His first term ended in August 1895 and he returned to Europe, he began his second term on 6 April 1896 when he left Antwerp to return to the Congo as a lieutenant, and then captain of the Force Publique, lasting until 9 April 1902. He was appointed area manager for Banzyville on 23 February 1897, a role he combined with those of a commander of Force Publique, a military judge in Upper Ubangi and even that of a naturalist collector. He returned to Belgium in May 1902 and was charged by King Leopold II to join an expedition to Bahr el Ghazal towards the copper mines of Hofrah-el-Nahass, which prior to the Franco-Congolese Treaty of August 14, 1894 had been explored and occupied for the Free State by Kethulle de Ryhove and Nilis as part of the Lado Enclave. He left Belgium on 2 October 1902 and arrived in Doruma on 17 January 1903. He was accompanied by his deputy, Captain Landeghem, a geological engineer, several prospectors and a military escort of two companies of Force Publique, they crossed the northern border of Congo on 2 February 1903. The expedition's vanguard, led by Landeghem, marched northwards and reached Dem Ziber - also often spelled "Deim Zubeir" - but the expedition did not go beyond that as an Anglo-Egyptian intervention ended the mission.

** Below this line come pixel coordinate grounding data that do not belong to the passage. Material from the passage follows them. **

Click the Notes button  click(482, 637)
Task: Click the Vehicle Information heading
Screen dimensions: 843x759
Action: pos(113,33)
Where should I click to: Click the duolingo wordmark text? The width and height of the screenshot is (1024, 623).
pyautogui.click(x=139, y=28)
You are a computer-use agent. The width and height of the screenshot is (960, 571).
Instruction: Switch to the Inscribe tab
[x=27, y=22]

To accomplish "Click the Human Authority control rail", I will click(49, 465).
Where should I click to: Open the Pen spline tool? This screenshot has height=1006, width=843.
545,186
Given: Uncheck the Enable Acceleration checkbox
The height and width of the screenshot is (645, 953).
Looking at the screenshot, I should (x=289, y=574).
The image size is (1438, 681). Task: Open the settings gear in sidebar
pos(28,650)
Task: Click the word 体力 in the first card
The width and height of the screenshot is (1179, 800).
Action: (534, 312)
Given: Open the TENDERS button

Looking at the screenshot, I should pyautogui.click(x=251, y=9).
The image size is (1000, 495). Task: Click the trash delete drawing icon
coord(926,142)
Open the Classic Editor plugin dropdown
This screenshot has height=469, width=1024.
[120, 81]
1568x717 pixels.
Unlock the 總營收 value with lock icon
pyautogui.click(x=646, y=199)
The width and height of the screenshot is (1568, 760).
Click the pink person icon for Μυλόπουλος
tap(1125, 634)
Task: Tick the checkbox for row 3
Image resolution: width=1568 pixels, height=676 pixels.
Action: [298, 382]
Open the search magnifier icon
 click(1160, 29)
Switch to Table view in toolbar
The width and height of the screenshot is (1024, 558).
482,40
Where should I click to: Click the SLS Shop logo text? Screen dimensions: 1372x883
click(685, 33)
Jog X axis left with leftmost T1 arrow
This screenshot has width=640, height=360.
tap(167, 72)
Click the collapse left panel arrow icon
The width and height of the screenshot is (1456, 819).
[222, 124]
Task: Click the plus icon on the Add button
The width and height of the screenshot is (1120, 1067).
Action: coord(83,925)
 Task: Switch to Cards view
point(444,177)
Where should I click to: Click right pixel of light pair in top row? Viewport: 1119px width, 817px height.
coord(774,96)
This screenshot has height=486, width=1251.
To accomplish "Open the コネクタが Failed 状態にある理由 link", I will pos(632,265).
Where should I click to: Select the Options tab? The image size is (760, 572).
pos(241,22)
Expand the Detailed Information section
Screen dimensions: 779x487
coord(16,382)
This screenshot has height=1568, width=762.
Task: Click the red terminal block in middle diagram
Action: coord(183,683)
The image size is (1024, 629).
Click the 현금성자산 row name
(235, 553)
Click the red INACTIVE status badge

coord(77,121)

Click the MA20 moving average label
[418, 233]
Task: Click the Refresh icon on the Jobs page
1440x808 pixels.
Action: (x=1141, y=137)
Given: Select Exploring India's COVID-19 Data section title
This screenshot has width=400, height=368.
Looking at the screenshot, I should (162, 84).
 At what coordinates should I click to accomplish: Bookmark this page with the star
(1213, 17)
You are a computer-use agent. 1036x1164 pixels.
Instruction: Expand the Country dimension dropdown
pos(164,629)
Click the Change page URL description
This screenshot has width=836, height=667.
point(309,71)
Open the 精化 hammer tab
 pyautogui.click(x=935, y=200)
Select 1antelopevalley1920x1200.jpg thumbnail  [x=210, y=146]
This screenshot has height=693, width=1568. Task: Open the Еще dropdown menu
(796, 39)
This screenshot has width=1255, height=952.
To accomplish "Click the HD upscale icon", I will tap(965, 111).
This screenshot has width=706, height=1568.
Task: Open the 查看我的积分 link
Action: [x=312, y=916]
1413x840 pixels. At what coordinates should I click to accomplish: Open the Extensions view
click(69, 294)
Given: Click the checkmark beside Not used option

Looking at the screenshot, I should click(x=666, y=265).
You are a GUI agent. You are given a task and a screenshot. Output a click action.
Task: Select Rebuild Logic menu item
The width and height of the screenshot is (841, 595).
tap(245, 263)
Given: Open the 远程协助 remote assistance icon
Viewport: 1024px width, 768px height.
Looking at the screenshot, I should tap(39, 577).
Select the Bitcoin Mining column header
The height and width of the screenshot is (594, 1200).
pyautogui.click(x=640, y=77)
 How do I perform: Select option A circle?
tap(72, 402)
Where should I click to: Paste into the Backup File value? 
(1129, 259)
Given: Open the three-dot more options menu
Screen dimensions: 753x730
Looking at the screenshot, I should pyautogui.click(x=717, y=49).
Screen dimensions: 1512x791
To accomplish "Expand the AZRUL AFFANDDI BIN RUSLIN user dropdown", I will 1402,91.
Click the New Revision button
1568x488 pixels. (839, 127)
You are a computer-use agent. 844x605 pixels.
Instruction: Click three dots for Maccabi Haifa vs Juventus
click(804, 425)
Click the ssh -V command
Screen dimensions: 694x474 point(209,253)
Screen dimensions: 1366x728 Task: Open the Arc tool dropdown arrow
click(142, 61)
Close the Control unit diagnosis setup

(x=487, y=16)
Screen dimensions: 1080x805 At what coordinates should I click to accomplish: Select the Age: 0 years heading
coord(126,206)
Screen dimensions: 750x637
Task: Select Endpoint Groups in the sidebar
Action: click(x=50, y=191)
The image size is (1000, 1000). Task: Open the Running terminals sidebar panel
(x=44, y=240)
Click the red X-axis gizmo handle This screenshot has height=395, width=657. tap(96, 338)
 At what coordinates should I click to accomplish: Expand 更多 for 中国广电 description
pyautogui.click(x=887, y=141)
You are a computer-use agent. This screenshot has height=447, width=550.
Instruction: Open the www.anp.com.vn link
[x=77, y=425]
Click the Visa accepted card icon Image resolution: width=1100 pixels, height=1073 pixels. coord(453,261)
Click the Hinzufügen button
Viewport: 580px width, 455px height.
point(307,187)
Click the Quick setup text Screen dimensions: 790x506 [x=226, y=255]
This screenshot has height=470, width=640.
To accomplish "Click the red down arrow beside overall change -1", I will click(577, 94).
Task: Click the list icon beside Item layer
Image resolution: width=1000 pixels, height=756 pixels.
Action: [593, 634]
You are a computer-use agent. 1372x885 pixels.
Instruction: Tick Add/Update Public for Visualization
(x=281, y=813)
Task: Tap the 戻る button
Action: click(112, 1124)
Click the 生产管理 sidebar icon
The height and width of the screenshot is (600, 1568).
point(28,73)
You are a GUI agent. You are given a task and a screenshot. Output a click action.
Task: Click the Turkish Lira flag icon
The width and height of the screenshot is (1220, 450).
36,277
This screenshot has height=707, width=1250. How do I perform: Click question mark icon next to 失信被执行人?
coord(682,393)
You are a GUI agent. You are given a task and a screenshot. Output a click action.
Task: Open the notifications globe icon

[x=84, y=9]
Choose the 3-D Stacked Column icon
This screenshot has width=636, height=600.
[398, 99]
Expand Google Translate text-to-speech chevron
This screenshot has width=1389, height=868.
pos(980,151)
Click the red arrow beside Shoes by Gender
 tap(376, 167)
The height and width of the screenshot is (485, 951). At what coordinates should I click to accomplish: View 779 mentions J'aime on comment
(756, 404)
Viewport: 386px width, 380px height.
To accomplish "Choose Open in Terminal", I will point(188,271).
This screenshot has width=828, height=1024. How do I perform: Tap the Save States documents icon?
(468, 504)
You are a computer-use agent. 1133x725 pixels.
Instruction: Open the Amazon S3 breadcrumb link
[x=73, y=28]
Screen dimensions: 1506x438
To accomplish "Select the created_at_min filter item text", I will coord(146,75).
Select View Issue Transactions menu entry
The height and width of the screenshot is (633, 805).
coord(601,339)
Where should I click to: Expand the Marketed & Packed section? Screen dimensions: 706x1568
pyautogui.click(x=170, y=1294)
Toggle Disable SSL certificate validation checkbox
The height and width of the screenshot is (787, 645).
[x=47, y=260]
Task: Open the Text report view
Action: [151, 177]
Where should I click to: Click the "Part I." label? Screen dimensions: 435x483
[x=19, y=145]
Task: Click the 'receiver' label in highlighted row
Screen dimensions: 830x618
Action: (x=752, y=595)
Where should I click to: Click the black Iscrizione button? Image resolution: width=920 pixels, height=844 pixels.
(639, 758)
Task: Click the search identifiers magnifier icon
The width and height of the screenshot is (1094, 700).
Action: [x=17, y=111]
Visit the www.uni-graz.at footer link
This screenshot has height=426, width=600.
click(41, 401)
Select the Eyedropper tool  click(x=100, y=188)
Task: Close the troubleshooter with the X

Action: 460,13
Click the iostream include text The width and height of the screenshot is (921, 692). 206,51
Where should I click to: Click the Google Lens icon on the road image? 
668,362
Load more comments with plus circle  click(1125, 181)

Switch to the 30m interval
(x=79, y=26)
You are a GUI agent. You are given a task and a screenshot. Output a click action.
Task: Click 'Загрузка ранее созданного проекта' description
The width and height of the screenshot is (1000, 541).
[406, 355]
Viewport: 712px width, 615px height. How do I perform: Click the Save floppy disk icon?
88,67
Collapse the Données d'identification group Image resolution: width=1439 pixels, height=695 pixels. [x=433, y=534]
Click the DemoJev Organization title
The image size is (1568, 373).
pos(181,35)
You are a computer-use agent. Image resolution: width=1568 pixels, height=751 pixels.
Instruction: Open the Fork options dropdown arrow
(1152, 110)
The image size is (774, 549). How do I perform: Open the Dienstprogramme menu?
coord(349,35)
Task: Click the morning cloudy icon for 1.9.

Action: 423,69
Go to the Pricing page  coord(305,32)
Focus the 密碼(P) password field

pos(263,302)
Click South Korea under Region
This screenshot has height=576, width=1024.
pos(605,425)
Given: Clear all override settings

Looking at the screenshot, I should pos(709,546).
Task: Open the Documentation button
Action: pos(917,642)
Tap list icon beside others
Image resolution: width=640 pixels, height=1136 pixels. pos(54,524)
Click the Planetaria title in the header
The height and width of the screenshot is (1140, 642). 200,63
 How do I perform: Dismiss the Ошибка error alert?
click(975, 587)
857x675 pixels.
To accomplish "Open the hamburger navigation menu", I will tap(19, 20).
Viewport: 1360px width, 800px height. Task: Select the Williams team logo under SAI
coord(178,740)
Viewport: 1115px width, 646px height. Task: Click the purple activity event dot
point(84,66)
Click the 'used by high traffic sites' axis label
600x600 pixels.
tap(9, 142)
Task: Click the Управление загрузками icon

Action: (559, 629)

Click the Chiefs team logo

He returned to Belgium in late December 1903, and began a career in brewing but he returned to the Congo in February 1907 to Mayumbe, as Director of the Company Urselia. He returned again for a sixth term in Kwango as a representative of the companies trading and exploiting raw rubber.

==First World War==
He was preparing for a 7th term in the Congo when the First World War broke out and Royaux, despite being too old to be called up, volunteered for service as a Captain in the Reserve. So at 48, he was appointed as commander of the 1ere compagnie of the 10e régiment de ligne. Present at the Siege of Namur (1914), Royaux distinguished himself in combat and was mentioned in dispatches. After the fall of Namur, he was part of the retreat to Antwerp and took part in the action which halted the German advance at the Battle of the Yser where he was praised by Lieutenant-General Édouard Michel du Faing d'Aigremont, his divisional commander. He was promoted to captain and appointed commander Knight of the Order of Leopold. He was seriously wounded in the left arm at Diksmuide and after recuperating was promoted to Major and was appointed to command the School of Military Interpreters and the Bayeux inspection camp in Normandy. Royaux took part in the offensive to liberate Belgium as commander of the 1ere battalion of 10e regiment de ligne from 1 September 1918. On 14 October 1918, his unit surprised and captured an entire German battalion and as a result he was awarded the Distinguished Service Order.

==Post-war==
After the armistice which ended the war, he was part of the Army of Occupation on the Rhine. He retired on 31 December 1922 but retained interests in the industrial and commercial companies and then was chairman of the Compagnie des Cafés Congo Belgique. In 1933, a ceremony was held in his honor on the occasion of the laying of a commemorative plaque at his birthplace in Boisselles. He died in Mont-Saint-Jean, near Waterloo on 7 August 1936 at the age of 69. His honours included Knight of the Royal Order of the Lion, Knight of the Order of Leopold, Gold Service Star with 3 bars.

==Natural History legacy==
The Royal Sprat Microthrissa royauxi and the upside down catfish Euchilichthys royauxi were named by George Albert Boulenger in 1902 from specimens taken in the Ubangi, their specific name royauxi is in honor of Royaux who led the expedition that collected the type specimens.